This is a basic example of using Dat, Gasket and Bionode to do reproducible bioinformatics.
On your command line, run the following:
git clone git@github.com:bionode/bionode-example-dat-gasket.git
cd bionode-example-dat-gasket
npm install
There are 4 pipelines defined in package.json
that you can run in order.
npm run init
npm run fetch
The previous command will run a pipeline named fetch-eukaryota-genomes-metadata
that is stored inside the package.json file of this git repository.
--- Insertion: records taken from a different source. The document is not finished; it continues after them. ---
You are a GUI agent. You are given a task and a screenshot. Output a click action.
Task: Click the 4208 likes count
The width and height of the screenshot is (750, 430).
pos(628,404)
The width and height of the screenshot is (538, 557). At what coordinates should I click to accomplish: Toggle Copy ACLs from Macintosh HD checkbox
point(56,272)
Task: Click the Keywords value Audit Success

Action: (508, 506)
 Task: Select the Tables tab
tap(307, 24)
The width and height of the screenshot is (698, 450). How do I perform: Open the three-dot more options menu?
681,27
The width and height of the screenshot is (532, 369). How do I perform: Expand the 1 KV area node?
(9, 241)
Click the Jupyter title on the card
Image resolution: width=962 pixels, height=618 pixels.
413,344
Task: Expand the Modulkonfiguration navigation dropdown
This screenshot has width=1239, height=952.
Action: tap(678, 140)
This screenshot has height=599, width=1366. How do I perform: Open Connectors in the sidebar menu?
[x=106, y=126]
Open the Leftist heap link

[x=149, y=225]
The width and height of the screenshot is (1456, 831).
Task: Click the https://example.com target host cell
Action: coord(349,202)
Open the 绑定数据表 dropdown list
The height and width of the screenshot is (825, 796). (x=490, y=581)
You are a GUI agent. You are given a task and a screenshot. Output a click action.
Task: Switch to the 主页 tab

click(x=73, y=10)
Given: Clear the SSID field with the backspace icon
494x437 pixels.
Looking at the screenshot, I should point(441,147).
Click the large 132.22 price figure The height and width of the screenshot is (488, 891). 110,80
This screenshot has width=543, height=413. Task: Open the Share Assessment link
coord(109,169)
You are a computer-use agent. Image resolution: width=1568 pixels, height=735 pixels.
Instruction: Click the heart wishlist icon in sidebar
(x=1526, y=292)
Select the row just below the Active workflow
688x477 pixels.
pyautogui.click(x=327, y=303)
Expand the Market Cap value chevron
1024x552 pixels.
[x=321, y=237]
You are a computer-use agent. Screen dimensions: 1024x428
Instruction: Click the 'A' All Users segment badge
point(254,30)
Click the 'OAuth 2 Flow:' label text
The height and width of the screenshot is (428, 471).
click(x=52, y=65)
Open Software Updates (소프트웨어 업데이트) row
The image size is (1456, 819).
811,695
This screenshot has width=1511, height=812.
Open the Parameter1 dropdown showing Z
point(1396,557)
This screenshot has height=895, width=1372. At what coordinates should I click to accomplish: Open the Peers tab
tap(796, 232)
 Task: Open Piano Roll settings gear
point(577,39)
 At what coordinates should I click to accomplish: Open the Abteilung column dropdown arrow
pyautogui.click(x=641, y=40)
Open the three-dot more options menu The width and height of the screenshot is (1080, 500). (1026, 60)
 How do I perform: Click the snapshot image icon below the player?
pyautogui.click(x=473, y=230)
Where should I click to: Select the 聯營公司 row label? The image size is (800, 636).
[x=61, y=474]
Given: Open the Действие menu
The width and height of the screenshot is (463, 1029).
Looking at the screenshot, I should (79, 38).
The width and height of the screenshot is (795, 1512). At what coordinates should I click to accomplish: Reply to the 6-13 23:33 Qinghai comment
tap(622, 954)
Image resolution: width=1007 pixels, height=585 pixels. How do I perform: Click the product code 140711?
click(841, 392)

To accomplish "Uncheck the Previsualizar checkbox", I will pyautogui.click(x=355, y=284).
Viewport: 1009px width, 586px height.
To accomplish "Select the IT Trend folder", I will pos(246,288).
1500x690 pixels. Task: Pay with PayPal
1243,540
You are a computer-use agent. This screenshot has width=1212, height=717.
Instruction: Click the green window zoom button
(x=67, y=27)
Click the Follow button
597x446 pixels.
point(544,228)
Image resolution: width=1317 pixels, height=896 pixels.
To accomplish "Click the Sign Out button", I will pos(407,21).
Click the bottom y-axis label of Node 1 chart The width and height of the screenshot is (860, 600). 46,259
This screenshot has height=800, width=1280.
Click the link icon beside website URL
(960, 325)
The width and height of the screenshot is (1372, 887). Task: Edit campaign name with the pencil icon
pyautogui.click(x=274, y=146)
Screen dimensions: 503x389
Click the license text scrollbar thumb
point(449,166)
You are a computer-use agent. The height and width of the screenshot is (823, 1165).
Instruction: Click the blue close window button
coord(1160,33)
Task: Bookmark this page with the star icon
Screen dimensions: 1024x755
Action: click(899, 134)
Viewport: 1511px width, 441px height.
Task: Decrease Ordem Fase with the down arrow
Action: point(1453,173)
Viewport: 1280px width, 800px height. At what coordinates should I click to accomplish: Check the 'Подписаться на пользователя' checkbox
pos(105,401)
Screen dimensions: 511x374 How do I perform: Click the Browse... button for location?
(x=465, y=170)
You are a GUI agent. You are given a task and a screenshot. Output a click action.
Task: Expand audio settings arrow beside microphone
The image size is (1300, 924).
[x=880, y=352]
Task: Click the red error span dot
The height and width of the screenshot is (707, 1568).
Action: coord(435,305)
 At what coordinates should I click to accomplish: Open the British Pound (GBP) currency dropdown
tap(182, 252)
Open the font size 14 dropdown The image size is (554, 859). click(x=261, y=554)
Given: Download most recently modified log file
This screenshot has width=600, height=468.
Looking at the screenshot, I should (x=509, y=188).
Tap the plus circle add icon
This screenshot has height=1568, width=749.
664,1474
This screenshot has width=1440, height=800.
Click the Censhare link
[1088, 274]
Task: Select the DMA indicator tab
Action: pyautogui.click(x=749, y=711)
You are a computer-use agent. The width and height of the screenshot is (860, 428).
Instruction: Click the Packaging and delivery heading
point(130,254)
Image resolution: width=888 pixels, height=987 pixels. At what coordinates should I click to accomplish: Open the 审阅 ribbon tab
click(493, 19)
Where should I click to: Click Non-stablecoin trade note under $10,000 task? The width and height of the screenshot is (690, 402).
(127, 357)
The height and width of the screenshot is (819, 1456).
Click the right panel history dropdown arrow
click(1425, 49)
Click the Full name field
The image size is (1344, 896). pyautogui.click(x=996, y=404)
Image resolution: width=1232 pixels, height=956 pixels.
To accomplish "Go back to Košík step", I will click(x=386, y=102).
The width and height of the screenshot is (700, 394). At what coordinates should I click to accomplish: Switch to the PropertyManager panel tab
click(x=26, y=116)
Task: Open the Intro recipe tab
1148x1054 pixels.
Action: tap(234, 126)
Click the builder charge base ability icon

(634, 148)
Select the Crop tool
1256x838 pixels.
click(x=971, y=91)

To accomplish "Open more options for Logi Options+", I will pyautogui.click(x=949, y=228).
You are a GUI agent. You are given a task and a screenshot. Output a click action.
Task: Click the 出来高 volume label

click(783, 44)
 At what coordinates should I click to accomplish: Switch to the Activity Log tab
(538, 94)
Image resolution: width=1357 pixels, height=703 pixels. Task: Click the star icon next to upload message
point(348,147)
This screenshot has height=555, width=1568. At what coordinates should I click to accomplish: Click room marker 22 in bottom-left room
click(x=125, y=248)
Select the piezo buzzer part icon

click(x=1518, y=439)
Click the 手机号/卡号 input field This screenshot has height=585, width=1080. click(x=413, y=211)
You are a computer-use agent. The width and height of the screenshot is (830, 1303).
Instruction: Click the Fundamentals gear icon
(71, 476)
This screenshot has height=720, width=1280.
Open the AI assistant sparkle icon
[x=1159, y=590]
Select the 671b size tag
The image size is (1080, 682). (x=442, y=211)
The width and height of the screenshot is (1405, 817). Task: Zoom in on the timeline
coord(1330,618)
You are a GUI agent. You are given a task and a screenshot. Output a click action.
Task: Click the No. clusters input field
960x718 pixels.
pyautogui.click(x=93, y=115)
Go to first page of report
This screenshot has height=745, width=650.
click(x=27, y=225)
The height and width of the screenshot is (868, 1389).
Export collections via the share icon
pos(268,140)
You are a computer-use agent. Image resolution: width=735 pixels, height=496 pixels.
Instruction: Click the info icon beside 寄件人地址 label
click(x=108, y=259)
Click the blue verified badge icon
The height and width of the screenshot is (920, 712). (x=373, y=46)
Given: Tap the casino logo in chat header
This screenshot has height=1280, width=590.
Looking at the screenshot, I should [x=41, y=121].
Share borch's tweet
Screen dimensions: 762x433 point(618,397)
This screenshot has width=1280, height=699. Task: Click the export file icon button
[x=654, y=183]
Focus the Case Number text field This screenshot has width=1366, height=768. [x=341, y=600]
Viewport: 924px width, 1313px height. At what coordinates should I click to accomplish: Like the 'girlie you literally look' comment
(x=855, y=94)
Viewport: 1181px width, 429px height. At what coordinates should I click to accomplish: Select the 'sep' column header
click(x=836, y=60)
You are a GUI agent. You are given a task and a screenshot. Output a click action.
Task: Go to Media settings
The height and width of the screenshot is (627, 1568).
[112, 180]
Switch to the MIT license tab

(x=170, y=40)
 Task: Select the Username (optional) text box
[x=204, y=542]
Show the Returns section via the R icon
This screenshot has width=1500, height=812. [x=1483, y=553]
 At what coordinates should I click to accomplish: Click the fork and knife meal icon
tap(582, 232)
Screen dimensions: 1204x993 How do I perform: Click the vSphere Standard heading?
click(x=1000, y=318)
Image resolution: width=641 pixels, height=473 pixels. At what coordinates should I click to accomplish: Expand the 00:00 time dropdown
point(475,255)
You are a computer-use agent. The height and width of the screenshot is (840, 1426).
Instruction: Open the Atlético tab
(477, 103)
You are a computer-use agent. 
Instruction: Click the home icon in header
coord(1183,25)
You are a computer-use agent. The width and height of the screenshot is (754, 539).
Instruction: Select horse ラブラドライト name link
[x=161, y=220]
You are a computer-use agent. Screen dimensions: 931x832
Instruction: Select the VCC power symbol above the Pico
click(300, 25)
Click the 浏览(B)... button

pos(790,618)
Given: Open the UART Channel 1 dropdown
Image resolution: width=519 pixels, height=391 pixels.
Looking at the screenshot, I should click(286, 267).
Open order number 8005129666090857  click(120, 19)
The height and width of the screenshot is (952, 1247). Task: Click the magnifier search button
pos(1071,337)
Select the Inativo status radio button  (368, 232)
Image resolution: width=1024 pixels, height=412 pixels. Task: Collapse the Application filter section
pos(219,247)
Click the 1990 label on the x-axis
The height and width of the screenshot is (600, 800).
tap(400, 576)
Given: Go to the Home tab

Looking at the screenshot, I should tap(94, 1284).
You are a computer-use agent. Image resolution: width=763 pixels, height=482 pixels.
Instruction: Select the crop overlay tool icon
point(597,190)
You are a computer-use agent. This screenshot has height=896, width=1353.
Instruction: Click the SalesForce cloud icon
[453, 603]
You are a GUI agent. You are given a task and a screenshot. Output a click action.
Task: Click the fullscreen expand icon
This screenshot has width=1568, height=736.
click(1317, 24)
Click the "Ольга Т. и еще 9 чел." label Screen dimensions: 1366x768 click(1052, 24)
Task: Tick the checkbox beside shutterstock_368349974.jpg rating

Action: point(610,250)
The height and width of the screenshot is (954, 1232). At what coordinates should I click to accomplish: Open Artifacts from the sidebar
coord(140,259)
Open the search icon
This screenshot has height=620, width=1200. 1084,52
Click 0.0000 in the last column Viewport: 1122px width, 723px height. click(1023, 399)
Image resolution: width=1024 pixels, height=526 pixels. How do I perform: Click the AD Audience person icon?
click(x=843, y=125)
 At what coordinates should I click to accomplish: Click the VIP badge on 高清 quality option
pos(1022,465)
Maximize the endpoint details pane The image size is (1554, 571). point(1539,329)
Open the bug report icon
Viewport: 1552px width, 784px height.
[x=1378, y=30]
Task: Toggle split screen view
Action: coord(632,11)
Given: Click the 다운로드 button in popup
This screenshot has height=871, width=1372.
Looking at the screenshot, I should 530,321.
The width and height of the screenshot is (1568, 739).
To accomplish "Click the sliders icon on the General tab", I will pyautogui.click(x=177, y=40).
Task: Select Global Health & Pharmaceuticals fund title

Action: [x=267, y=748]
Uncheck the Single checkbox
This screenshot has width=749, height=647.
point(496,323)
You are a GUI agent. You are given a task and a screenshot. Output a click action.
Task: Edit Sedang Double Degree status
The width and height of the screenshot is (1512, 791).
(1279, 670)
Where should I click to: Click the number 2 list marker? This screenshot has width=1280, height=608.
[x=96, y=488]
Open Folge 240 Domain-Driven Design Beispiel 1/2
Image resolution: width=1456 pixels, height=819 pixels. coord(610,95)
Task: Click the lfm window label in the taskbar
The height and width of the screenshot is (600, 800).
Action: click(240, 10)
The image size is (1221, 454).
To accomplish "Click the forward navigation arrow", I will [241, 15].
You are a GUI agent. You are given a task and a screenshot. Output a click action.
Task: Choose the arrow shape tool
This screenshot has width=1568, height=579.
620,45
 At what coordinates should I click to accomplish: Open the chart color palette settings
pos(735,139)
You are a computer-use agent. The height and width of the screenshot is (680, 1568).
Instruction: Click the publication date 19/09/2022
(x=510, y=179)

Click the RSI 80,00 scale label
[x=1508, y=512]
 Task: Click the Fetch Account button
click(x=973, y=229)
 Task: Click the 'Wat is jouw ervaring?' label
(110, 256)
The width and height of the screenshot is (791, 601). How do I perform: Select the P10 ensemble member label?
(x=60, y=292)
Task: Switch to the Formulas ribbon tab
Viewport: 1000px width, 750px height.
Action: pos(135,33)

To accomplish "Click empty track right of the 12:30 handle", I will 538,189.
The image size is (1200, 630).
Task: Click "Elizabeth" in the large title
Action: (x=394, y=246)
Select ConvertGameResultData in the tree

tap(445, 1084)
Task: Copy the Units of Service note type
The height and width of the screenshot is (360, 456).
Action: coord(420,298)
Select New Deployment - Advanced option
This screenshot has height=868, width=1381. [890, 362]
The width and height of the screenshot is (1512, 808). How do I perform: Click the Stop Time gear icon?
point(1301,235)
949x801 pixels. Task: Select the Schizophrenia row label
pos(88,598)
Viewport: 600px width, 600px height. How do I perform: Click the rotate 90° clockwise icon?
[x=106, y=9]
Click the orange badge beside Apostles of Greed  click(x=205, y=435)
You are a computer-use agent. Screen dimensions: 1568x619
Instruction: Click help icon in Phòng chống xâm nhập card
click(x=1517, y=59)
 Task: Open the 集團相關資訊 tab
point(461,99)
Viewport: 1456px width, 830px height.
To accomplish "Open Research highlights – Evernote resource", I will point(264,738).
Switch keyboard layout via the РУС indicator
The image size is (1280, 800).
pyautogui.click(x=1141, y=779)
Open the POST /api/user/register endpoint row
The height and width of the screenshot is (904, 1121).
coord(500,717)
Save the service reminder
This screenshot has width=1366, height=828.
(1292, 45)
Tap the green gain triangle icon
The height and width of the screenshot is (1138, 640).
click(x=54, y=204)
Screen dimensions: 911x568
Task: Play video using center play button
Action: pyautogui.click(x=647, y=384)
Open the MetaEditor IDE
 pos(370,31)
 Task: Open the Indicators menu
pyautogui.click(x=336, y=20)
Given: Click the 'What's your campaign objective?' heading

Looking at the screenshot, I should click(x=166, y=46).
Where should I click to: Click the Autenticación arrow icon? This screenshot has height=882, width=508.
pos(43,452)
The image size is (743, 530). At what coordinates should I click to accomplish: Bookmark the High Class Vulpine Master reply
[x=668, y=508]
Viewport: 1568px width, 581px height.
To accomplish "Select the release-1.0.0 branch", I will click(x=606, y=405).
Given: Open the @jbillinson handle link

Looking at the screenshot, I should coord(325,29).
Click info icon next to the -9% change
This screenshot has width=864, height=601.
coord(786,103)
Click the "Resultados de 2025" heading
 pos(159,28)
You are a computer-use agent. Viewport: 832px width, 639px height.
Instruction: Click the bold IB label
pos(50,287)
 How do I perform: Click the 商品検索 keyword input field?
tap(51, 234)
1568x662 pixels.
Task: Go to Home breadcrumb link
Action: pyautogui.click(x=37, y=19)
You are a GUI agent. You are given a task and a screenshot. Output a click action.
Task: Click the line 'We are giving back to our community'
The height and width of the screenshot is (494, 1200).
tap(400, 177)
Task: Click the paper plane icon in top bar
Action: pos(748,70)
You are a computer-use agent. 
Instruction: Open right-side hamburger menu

The following is a description of that pipeline:
// Initialize a Dat repository (stored locally in the .dat folder)
"dat init --no-prompt",
// Query the NCBI API for the metadata and returns it in Newline Delimited JSON format
"bionode ncbi search genome eukaryota",
// Store the data in the dat repository
"dat import --json"
You can look at the data that got stored by doing dat listen
(then go to localhost:6461 in your browser) or dat cat | head
while in the same folder where the .dat
folder is located.
npm run search
Like the previous gasket command, this runs another pipeline inside the package.json file.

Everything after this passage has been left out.